Forty-six of 50 economists polled by Reuters expect the central bank to cut its benchmark Selic rate from a decade-high of 14.25 percent BRCBMP=ECI on Oct. 19, and only four see the bank keeping rates steady for a tenth straight meeting.
The analysts that expect a move are split about the size of the cut. Half of them expect the bank's policy committee, Copom, to trim the Selic rate by 25 basis points, to 14.00 percent, and the remainder forecast a cut of 50 basis points, to 13.75 percent.
A smaller cut would signal the bank is in no hurry to slash rates as inflation remains high and government efforts to rein in spending are in the early stages of a long battle in Congress.
"From a tactical and also reputational standpoint, the Copom will choose to start the easing cycle with a moderate 25-point rate cut," said Alberto Ramos, head of Latin America economic research at Goldman Sachs.
A larger cut would suggest policymakers feel more confident about hitting the center of their inflation target, 4.5 percent, for the first time this decade.
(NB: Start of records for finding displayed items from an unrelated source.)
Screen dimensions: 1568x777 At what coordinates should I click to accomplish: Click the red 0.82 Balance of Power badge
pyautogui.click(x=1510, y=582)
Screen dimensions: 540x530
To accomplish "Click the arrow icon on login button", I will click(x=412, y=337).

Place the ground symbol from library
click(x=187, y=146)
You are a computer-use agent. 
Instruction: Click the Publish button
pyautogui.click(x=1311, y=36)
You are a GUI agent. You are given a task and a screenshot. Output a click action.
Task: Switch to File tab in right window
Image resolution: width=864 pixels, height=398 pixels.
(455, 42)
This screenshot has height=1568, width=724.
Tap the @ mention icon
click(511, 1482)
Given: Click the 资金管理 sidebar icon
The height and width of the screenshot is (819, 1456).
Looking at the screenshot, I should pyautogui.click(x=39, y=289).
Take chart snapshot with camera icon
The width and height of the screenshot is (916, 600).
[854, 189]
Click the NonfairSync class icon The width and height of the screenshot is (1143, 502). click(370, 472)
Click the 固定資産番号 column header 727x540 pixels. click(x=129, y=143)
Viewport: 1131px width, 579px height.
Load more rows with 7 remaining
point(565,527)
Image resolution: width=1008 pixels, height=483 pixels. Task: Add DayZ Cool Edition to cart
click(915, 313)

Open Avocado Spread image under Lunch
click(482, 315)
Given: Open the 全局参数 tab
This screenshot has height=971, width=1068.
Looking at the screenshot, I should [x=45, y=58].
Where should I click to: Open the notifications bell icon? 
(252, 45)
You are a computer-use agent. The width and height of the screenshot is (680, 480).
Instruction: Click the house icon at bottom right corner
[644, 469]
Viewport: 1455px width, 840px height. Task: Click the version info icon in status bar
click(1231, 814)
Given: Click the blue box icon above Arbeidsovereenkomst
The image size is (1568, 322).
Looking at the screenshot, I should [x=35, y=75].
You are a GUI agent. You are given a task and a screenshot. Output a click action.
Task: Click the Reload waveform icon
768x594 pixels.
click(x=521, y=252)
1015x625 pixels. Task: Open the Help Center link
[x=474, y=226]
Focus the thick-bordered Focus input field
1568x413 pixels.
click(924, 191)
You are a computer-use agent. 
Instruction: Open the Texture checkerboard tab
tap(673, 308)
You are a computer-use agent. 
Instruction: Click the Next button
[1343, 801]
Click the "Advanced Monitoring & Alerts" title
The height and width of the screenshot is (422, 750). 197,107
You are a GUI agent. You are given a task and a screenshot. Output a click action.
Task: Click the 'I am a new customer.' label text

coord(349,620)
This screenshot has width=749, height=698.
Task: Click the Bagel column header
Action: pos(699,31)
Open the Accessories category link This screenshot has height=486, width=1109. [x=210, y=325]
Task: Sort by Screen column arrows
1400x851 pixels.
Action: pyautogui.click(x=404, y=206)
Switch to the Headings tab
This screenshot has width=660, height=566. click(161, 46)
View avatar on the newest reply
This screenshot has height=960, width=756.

Inflation is currently at 8.48 percent BRCPIY=ECI, after topping 10 percent earlier in 2016.
Yields on interest rate futures have dropped in recent days as a fuel price cut, a surprising drop in food costs and a overwhelming government victory in a first-round Congress vote led traders to add bets on a 50-basis-point cut in October.
"We don't see any reason for the Copom not to begin easing monetary conditions on a 50-point pace," said UBS economists led by Rafael de la Fuente in a note.
Rate cuts are seen as crucial to lifting Brazil's economy out of its worst downturn in decades, in a boost to unpopular President Michel Temer and his ambitious agenda of economic reforms and privatizations.
Economists expect the central bank to cut interest rates to 11.00 percent by the end of 2017, according to the median forecast in the poll. Five analysts already see rates falling to single-digits next year, putting Brazil more in line with other Latin American and emerging economies.